Wpisy wybrane ze zbioru -
⁂

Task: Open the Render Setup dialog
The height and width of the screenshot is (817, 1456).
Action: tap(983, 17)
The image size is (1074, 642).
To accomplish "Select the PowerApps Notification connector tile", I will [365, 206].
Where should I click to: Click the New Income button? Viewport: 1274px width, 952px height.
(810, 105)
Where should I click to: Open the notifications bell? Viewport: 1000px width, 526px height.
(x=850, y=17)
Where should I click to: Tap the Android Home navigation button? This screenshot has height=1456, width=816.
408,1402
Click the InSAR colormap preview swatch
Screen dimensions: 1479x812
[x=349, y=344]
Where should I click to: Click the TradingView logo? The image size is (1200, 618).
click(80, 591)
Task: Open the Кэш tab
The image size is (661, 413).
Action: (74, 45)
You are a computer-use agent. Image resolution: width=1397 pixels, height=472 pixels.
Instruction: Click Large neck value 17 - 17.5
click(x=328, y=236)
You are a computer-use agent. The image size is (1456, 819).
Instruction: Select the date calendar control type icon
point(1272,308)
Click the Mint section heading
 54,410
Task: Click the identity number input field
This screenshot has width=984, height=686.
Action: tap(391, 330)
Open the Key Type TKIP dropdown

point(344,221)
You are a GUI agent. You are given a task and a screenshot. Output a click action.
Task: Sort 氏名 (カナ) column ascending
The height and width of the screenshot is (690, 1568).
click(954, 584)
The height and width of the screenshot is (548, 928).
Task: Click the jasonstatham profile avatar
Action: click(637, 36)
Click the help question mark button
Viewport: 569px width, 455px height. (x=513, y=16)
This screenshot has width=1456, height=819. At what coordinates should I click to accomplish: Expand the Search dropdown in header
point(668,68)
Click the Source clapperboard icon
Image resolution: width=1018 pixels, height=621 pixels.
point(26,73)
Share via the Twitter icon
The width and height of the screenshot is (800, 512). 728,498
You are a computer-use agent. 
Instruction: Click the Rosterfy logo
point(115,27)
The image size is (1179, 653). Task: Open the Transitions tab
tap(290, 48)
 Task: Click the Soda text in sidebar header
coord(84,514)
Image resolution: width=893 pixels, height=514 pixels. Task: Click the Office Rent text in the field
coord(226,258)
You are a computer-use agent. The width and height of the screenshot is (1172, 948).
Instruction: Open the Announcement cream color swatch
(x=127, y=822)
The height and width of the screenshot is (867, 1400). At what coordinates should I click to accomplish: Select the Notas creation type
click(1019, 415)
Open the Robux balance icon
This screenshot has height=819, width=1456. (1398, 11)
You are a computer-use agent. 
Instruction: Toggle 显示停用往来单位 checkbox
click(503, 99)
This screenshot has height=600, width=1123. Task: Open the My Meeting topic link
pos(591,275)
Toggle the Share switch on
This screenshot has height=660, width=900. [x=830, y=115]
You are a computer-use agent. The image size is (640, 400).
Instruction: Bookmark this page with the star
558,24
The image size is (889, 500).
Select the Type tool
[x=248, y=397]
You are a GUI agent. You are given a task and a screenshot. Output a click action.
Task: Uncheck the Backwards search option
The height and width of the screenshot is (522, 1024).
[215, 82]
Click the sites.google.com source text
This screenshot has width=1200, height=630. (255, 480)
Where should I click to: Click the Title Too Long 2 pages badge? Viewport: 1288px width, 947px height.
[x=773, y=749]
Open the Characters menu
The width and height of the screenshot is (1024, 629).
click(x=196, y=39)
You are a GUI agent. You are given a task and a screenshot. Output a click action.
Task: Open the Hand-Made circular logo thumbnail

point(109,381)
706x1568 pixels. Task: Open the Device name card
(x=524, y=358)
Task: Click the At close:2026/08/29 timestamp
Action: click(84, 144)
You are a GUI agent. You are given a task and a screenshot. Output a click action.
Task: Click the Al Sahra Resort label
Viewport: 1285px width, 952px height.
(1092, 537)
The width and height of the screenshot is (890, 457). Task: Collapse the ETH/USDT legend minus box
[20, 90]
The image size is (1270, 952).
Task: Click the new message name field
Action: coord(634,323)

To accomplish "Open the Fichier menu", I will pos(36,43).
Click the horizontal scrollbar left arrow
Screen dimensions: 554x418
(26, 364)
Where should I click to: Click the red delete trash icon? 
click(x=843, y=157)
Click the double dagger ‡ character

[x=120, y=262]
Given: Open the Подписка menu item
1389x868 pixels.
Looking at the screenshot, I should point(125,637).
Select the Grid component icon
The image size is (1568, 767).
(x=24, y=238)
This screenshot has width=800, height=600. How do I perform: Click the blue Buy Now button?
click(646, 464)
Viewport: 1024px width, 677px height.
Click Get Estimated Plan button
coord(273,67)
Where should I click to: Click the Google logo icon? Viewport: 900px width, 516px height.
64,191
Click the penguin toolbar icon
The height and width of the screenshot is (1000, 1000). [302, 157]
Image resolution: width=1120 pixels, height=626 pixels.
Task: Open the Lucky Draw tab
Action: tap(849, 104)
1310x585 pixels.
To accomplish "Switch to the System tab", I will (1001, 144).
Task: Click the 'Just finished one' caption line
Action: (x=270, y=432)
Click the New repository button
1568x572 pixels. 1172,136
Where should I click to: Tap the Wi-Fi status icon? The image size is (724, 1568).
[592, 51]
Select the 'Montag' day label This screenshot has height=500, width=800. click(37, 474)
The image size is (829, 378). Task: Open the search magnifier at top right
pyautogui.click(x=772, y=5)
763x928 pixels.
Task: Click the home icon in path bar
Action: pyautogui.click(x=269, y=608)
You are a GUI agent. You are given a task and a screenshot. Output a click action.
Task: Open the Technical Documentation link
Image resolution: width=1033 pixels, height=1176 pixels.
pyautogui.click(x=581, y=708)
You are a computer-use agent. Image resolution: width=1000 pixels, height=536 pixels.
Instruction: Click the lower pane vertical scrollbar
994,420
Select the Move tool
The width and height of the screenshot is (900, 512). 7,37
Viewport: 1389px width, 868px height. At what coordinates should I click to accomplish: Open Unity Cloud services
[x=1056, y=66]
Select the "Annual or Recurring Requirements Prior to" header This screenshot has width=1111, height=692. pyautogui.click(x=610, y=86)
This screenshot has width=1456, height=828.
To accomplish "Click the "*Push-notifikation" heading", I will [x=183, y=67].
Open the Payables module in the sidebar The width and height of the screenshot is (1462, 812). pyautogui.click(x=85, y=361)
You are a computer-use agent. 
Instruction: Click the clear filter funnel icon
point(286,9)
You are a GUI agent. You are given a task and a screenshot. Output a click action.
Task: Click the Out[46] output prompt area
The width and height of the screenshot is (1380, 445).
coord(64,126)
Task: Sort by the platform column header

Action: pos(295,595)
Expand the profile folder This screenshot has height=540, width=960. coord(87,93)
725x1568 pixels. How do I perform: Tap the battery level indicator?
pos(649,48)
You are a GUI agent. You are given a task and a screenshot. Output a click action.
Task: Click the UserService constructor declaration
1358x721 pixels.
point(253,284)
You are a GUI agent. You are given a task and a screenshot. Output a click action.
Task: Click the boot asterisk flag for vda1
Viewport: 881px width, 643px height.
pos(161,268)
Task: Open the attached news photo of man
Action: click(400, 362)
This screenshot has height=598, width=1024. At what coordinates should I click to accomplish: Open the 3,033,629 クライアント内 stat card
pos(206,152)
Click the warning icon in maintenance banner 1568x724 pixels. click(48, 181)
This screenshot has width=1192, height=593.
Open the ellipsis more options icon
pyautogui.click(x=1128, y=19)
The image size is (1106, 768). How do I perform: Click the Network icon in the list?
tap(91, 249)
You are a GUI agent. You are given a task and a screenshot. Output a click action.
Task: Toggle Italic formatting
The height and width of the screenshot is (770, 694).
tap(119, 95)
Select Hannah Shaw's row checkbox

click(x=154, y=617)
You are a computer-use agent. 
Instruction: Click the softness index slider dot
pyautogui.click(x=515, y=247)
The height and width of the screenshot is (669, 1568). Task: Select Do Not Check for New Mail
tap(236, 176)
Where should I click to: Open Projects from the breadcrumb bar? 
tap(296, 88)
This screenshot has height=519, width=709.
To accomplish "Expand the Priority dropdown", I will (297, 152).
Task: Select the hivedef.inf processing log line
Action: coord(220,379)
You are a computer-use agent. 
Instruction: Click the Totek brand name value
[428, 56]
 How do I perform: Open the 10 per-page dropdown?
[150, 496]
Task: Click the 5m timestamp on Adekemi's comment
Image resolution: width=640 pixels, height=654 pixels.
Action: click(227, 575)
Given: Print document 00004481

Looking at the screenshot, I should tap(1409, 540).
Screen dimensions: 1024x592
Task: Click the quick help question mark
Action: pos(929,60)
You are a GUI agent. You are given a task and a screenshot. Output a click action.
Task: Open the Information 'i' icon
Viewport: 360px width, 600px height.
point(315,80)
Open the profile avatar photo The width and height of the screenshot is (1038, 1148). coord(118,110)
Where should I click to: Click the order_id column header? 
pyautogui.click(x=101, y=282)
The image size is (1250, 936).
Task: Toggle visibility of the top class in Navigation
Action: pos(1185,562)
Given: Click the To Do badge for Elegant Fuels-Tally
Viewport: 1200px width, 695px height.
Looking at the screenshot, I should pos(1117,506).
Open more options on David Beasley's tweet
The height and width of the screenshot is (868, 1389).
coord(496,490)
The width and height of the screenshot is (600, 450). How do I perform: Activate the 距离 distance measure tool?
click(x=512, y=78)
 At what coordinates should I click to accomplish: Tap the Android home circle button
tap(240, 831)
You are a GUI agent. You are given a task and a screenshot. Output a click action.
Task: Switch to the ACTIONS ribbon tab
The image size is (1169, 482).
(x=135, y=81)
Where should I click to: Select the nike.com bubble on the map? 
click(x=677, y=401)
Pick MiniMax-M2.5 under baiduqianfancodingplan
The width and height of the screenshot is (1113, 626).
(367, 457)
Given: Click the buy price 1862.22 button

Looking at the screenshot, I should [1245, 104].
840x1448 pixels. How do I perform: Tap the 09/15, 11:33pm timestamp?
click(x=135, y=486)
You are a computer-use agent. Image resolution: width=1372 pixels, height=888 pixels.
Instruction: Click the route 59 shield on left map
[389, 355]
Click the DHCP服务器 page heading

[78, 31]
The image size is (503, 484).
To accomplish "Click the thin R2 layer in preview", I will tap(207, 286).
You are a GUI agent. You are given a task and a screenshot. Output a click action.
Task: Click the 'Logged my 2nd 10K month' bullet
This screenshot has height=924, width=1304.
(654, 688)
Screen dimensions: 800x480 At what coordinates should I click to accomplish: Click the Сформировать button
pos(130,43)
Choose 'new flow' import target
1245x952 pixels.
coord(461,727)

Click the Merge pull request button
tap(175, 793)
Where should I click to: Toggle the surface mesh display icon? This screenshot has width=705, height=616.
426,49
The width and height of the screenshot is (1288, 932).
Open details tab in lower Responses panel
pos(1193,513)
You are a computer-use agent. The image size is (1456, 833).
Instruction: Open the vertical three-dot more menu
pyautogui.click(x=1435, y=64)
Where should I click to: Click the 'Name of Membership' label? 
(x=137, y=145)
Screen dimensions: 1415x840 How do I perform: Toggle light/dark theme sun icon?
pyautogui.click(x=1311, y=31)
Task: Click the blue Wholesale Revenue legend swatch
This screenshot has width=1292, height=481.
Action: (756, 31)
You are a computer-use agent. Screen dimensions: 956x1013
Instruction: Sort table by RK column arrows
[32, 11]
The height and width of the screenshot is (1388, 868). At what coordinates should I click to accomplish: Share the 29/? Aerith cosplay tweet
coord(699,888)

⁂

Przepisz w całości wiersze wykazu, zaczynając od wiersza zawierającego „The width and height of the screenshot is (600, 450).”, a kończąc na wierszu zawierającym „(x=135, y=81)” (oba włącznie). Pomnóż przy tym przez 1,1 wyłącznie współrzędne w odpowiedziach i zaokrąglij je do liczb całkowitych, połówki w górę.

Odpowiedź pisemna -
The width and height of the screenshot is (600, 450). How do I perform: Activate the 距离 distance measure tool?
click(x=563, y=86)
 At what coordinates should I click to accomplish: Tap the Android home circle button
tap(264, 914)
You are a GUI agent. You are given a task and a screenshot. Output a click action.
Task: Switch to the ACTIONS ribbon tab
The image size is (1169, 482).
(x=149, y=89)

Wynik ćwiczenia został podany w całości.